During the interview, Diana S. Wolfe, MD, MPH, FACOG, FACC, obstetric director of Maternal Fetal Medicine Cardiology Joint Program at Montefiore Einstein, emphasized the importance of balancing maternal cardiac management with fetal well-being.
“The majority of medications are safe in pregnancy, despite what most physicians believe, and there are very few medications that we absolutely cannot give during pregnancy,” Wolfe said.
However, Wolfe noted that maternal cardiac disease and medication exposure together can influence placental function and fetal growth.
“The maternal condition, along with medications, can influence that interface and result in what we call adverse pregnancy outcomes,” Wolfe said.
She added that fetal status should remain a central component of clinical assessment throughout pregnancy.
“So while modifying medications and administering medications to optimize maternal conditions, we have to remember that the fetus is another vital sign of what's going on,” Wolfe said.
Future neonatal risk models may incorporate broader predictors
The investigators concluded that future neonatal risk prediction tools should extend beyond traditional maternal cardiac variables.
Wolfe said future models may need to incorporate social determinants of health, maternal comorbidities, and fetal findings.

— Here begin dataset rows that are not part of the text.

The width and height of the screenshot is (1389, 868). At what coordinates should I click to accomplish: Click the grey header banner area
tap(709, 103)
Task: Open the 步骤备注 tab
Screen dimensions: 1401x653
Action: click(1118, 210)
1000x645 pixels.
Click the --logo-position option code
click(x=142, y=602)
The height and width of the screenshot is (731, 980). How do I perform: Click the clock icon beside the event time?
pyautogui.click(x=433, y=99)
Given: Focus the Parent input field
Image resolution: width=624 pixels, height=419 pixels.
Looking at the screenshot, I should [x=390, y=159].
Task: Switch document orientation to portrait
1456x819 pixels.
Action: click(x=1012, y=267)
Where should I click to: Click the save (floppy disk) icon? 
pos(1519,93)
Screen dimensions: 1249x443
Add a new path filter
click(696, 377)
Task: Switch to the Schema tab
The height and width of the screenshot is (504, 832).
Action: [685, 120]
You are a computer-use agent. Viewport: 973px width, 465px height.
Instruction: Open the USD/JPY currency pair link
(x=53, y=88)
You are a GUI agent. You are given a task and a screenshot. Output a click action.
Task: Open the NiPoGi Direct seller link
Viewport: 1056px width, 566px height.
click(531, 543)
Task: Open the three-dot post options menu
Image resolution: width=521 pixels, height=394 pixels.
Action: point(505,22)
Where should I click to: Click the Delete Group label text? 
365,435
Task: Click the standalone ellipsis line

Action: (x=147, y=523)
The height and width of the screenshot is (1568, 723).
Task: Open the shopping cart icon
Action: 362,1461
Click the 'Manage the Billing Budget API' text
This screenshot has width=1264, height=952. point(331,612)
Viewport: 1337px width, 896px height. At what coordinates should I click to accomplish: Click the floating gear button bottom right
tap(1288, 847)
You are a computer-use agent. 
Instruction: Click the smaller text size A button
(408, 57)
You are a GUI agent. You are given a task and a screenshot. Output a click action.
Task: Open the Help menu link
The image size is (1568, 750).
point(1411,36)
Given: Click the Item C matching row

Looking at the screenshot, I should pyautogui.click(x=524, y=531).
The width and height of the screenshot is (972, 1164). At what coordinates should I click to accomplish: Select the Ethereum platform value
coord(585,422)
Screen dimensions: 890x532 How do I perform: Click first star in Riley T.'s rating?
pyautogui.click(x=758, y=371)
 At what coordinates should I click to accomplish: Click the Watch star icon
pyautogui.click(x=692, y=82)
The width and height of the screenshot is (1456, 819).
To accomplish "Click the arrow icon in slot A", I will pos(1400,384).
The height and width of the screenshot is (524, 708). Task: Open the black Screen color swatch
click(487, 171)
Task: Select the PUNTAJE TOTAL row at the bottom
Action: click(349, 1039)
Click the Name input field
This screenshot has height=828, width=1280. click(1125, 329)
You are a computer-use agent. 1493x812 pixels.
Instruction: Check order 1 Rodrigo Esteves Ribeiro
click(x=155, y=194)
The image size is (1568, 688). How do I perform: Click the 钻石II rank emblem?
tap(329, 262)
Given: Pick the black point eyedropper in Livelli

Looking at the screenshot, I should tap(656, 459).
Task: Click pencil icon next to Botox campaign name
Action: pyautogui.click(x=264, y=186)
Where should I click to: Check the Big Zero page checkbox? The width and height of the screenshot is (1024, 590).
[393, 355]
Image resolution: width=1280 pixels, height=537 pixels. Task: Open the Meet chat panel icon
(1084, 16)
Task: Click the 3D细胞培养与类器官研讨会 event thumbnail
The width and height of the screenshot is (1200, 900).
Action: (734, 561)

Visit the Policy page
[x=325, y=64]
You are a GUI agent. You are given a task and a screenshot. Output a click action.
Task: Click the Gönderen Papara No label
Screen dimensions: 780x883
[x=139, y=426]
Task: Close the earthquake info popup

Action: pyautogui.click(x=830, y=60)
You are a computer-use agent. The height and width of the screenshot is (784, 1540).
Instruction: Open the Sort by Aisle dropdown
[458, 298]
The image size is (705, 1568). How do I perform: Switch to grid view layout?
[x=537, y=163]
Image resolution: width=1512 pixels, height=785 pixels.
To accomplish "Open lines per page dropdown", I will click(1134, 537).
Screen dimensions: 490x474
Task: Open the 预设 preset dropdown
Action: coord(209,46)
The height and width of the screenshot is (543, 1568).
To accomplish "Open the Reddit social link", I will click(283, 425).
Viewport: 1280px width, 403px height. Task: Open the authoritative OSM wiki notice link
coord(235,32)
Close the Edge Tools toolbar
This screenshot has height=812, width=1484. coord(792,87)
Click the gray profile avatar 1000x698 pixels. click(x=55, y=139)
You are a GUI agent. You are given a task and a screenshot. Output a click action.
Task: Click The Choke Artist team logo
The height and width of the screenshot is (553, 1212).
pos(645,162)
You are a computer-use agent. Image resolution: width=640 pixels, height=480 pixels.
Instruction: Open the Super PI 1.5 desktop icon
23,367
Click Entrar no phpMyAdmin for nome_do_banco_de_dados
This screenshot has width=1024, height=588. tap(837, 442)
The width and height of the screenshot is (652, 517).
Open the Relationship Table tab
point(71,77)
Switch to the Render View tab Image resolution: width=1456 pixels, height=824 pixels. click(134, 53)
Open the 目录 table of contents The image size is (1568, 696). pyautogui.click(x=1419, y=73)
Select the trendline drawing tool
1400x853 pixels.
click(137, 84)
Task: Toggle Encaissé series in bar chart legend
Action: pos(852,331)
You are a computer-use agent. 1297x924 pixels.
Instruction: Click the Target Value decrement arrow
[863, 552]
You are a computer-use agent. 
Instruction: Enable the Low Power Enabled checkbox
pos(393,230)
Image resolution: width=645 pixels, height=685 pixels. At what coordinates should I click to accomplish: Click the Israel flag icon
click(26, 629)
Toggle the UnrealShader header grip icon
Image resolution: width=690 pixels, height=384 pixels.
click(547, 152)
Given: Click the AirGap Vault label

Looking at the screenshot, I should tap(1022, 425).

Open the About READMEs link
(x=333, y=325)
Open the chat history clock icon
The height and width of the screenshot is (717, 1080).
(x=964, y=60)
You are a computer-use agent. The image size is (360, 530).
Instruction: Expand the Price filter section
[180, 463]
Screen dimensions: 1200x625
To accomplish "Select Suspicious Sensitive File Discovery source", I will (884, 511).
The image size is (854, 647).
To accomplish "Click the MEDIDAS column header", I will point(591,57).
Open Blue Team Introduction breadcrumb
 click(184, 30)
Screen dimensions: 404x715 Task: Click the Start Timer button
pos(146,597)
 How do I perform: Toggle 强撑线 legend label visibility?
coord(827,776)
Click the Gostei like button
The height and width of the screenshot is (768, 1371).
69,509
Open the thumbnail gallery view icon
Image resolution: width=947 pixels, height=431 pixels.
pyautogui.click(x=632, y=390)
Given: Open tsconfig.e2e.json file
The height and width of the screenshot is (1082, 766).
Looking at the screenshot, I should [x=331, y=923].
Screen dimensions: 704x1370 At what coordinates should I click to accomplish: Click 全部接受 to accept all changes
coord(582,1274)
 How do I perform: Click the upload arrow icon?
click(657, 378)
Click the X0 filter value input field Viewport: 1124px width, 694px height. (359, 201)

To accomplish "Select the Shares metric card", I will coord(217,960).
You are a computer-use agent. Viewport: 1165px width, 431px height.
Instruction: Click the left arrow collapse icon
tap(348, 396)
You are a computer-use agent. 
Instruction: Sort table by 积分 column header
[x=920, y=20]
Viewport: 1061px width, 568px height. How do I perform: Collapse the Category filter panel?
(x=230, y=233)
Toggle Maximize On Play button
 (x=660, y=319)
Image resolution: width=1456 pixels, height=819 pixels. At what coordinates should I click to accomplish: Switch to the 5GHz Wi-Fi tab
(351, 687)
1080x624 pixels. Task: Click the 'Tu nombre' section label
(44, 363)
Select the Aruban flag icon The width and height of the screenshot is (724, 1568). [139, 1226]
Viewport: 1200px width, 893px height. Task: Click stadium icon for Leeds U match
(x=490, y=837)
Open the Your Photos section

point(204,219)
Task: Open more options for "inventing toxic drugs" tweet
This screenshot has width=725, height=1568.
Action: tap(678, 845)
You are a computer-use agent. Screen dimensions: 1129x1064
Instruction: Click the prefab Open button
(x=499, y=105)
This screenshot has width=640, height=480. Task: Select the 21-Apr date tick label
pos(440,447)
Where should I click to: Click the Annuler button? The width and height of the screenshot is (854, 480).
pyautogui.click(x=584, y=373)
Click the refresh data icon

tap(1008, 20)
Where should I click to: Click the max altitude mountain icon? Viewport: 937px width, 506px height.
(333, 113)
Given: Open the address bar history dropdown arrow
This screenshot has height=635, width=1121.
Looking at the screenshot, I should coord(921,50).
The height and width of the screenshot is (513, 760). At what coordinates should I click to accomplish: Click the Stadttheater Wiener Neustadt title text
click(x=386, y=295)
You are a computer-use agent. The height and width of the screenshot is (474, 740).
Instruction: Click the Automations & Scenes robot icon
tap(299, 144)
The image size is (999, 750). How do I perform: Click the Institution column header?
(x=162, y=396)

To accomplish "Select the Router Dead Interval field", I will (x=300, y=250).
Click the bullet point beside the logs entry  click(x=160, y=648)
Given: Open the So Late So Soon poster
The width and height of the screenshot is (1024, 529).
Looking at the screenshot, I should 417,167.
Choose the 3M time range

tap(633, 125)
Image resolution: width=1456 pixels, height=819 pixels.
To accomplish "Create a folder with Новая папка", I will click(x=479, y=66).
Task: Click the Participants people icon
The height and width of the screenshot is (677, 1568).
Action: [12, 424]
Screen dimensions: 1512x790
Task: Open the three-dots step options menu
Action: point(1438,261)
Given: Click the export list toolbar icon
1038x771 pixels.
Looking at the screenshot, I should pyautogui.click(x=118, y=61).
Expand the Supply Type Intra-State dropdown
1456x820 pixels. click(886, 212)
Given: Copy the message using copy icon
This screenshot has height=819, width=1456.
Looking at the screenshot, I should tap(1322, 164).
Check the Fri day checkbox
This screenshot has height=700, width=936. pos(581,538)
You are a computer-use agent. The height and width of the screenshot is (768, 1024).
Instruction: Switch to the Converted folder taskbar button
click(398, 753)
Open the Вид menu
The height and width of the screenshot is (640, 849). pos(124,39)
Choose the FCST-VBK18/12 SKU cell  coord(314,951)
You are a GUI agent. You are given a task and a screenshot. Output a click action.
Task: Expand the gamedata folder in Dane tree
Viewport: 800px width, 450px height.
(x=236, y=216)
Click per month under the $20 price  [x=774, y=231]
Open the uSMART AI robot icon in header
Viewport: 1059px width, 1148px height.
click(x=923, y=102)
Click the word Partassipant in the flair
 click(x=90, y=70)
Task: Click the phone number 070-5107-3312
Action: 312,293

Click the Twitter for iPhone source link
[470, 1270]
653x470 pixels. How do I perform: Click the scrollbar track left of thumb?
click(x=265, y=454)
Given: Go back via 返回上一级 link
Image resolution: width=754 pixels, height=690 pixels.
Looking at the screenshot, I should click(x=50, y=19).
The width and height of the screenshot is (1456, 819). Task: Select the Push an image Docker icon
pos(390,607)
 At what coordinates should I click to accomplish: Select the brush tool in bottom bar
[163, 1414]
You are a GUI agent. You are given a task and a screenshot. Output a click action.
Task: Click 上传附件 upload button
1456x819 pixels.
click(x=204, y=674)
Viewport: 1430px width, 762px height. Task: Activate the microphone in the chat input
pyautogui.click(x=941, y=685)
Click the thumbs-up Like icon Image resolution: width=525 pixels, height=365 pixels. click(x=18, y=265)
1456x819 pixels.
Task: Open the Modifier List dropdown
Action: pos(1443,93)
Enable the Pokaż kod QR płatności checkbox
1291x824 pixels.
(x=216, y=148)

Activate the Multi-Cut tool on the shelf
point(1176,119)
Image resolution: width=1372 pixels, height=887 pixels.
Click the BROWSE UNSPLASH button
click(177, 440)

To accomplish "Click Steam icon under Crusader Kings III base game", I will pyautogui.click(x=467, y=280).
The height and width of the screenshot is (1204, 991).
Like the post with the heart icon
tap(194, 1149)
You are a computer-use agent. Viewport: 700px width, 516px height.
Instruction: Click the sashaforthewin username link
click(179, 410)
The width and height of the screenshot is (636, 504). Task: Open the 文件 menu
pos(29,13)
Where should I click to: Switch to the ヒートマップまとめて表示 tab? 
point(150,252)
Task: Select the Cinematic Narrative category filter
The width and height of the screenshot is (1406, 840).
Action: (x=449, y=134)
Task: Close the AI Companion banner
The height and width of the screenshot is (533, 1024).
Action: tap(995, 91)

“Although it's more challenging to integrate this kind of data, you know, we're learning more and more that social determinants of health and maternal mental health are important predictors for outcomes of both the mom the maternal health as well as neonatal health,” Wolfe said.
She also highlighted maternal obesity, gestational diabetes, hypertensive disorders of pregnancy, and fetal growth restriction as potentially important contributors to neonatal risk.
According to Gupta, multidisciplinary cardio-obstetric care models may help bridge the gap between maternal and neonatal risk assessment while supporting individualized delivery planning and neonatal management.
Disclosure
The Gupta and Wolfe report no relevant disclosures.
References
Dasika P, Ramineni S, Wolfe DS, et al. Risk of adverse neonatal outcomes in pregnant patients with congenital heart disease (CHD). Poster presented at: Pediatric Academic Societies Meeting 2026; April 24-28, 2026; Boston, MA.
Gupta M, Wolfe D. Q&A interview on neonatal outcomes in pregnant patients with congenital heart disease. Interview by Contemporary Pediatrics. Conducted May 6, 2026. Unpublished transcript.